Background: Myeloproliferative disorders (MPDs) are clonal hematologic malignancies originating at the level of the pluripotent hematopoietic stem cell. Matrix metalloproteases (MMPs) are proteolytic enzymes that contribute to all stages of malignancy progression. Genetic variants in the MMP genes may influence the biological function of these enzymes and change their role in carcinogenesis and progression. To our knowledge, this is the first investigation of associations between the -735 C/T and -1562 C/T polymorphisms in the MMP2 and MMP9 genes, respectively, and the risk of essential thrombocytosis (ET), and polycythemia vera (PV). Materials and Methods: The case-control study included JAK2V617F mutation positive 102 ET and PV patients and 111 controls. Polymorphisms were determined by using polymerase chain reaction-restriction fragment length polymorphism (PCR-RFLP) and electrophoresis.
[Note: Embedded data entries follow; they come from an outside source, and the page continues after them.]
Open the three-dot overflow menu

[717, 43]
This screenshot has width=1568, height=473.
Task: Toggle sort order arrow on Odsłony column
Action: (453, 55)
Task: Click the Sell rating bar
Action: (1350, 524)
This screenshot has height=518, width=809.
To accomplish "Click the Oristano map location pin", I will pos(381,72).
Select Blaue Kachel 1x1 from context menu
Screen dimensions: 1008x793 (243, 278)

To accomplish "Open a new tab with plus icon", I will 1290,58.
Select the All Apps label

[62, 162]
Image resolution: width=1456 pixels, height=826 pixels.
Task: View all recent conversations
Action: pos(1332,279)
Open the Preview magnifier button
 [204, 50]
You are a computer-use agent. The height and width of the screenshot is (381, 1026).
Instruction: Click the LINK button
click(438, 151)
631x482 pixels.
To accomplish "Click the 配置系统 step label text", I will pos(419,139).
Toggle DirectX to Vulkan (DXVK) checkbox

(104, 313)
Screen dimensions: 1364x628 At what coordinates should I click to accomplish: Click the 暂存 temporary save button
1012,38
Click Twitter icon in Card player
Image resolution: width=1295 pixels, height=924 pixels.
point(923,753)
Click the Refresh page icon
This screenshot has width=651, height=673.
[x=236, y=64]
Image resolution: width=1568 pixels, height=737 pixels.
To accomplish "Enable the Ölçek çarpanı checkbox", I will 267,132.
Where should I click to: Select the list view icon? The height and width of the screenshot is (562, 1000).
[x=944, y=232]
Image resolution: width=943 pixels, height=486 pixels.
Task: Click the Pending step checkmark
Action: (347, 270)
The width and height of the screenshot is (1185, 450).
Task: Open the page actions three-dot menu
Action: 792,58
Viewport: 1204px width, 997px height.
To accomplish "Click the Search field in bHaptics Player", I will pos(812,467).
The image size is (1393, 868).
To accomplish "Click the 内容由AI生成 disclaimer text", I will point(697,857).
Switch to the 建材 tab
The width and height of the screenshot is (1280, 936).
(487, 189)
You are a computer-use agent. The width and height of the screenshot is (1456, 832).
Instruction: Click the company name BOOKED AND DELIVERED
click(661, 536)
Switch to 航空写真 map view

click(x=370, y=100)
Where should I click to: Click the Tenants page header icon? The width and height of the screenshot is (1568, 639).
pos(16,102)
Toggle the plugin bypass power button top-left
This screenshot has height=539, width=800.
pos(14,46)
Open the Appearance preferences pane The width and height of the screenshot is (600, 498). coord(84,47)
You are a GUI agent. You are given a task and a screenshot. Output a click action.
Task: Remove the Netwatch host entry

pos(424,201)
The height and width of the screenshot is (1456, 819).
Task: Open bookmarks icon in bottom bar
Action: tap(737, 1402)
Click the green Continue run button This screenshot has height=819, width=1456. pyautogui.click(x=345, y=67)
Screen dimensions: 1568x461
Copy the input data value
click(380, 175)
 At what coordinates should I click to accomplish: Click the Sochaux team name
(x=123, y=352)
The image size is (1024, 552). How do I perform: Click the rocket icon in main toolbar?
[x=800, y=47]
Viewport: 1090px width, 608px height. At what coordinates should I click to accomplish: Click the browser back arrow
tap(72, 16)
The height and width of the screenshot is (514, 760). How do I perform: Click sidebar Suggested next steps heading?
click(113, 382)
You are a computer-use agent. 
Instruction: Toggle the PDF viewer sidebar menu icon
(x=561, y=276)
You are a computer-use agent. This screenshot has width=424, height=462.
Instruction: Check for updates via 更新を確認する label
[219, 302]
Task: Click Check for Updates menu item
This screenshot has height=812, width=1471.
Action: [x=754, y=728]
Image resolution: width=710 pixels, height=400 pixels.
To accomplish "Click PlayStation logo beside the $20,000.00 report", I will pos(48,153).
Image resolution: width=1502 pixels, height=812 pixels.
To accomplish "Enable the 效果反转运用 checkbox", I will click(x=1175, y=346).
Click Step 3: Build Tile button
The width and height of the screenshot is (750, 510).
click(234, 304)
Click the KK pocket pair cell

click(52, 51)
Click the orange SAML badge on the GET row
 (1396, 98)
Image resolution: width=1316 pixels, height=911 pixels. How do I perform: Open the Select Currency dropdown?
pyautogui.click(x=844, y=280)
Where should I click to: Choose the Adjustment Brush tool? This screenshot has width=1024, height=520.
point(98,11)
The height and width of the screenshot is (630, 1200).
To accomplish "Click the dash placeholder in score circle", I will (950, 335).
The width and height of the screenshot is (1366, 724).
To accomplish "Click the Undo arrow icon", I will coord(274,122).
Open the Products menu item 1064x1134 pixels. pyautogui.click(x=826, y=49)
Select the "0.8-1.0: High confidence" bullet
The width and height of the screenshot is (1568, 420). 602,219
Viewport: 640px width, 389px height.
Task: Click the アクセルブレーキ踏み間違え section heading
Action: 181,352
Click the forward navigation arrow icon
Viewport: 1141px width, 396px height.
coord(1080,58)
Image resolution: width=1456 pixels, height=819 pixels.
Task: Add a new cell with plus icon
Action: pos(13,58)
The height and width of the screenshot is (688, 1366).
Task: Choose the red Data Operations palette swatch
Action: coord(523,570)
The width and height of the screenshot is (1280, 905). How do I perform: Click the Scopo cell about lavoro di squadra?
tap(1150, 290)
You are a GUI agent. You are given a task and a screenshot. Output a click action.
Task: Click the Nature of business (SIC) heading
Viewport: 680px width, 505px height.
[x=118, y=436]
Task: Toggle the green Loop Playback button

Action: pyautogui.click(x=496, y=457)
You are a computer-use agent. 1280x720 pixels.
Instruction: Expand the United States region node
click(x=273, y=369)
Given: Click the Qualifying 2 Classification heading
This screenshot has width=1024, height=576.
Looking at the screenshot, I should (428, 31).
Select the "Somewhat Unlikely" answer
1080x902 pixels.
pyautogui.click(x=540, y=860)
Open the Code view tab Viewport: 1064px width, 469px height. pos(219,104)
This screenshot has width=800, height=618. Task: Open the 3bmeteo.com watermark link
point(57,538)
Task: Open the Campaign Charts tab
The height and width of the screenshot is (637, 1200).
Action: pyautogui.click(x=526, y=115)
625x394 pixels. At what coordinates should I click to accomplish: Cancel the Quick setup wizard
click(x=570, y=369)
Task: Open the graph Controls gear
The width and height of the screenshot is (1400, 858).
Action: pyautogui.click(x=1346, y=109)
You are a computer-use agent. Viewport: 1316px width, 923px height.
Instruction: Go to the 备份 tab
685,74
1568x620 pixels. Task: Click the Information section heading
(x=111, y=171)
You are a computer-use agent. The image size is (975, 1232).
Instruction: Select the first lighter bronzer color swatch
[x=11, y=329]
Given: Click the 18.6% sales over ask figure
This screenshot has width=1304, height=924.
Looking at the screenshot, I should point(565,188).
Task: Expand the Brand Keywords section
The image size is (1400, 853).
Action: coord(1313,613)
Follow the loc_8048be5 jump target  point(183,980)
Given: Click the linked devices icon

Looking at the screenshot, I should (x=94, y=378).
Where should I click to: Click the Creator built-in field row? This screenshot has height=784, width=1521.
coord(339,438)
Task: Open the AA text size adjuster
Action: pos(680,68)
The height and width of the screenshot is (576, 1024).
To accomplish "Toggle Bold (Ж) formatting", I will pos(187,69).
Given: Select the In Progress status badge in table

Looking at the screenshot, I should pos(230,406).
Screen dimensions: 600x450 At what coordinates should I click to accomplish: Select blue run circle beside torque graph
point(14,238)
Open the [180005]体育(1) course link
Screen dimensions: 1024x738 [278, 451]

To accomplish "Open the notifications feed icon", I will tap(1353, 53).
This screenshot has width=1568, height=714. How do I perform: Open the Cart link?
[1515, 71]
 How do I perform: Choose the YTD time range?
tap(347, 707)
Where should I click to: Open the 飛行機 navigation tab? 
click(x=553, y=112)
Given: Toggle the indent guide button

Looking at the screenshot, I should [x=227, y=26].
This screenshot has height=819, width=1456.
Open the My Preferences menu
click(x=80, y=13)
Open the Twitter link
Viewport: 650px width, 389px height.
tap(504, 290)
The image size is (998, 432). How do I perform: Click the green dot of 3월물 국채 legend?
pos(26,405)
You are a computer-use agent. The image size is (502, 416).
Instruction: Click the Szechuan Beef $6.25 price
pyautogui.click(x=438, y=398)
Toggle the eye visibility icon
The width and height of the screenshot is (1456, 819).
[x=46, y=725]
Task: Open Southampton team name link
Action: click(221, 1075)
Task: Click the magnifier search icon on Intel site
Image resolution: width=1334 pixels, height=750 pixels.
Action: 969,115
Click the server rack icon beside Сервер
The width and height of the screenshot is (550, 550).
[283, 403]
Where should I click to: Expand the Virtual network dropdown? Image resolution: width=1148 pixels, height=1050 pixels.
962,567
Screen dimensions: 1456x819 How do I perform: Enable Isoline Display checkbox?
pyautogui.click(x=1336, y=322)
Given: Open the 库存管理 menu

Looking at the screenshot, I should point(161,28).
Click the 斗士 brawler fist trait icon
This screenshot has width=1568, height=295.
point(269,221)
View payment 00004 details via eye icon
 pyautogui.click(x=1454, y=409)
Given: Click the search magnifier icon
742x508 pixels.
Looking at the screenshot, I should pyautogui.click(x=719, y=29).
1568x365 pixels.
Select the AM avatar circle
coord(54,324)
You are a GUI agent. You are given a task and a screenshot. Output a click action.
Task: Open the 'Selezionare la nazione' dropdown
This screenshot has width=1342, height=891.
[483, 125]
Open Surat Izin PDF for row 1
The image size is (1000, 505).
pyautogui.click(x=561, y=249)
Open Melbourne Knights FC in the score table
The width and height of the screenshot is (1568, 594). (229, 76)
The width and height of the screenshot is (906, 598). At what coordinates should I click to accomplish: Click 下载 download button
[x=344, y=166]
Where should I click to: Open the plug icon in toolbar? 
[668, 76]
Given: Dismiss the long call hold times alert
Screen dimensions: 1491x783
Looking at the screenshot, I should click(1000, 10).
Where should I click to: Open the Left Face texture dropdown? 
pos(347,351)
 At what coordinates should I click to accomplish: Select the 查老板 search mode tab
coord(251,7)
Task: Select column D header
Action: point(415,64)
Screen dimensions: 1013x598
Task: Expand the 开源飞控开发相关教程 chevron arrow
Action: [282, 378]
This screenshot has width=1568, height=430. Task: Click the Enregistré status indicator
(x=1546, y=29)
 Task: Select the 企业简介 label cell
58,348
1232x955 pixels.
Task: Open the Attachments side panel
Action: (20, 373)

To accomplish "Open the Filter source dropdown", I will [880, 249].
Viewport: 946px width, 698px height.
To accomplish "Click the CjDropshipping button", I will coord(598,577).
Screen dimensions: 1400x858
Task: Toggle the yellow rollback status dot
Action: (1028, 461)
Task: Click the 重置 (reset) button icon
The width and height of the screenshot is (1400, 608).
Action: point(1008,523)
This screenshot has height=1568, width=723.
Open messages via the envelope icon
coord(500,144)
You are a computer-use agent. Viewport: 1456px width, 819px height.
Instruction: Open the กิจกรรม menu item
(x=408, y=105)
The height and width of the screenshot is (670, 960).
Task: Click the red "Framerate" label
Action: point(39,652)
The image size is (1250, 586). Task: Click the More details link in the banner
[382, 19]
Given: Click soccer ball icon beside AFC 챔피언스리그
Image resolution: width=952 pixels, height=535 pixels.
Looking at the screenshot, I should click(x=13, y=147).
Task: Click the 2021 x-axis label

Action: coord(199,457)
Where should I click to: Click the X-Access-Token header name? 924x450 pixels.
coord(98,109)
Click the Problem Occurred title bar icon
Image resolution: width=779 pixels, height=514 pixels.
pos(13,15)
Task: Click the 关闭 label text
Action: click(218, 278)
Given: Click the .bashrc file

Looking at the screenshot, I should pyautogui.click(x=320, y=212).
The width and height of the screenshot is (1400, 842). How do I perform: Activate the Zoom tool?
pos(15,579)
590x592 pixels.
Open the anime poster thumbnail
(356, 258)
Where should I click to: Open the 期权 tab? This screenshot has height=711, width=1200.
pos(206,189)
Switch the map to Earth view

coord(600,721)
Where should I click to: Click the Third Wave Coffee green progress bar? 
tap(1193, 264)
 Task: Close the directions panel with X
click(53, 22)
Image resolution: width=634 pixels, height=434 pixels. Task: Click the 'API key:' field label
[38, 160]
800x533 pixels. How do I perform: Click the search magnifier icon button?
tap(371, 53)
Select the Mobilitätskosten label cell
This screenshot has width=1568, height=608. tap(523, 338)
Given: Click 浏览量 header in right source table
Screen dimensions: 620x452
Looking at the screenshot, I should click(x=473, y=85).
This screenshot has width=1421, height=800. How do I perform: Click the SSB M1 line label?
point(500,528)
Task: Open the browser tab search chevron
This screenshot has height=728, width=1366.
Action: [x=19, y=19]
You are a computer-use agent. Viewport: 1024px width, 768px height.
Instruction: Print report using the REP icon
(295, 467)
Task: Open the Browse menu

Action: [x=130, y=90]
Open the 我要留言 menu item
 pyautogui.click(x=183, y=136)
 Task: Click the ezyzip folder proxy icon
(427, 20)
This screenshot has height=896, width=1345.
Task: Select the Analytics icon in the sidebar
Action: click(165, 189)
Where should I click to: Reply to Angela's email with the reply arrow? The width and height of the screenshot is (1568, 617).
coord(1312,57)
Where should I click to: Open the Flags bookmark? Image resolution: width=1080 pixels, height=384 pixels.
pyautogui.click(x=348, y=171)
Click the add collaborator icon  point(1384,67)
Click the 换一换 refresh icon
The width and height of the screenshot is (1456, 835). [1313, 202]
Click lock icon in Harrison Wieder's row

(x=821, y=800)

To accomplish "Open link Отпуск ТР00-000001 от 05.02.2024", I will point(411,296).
Results: No statistically significant differences were detected between patient (ET+PV) and control groups regarding genotype distribution for MMP2 gene-735 C/T and MMP9 gene -1562 C/T polymorphisms and C/T allele frequency (p>0.050). Statistically borderline significance was observed between PV and control groups regarding genotype distribution for the MMP9 gene -1562 C/T polymorphism (p=0.050, OR=2.26, 95%Cl=0.99-5.16). Conclusions: Consequently this study supported that CC genotype of MMP9 gene -1562 C/T polymorphism may be related with PV even if with borderline significance.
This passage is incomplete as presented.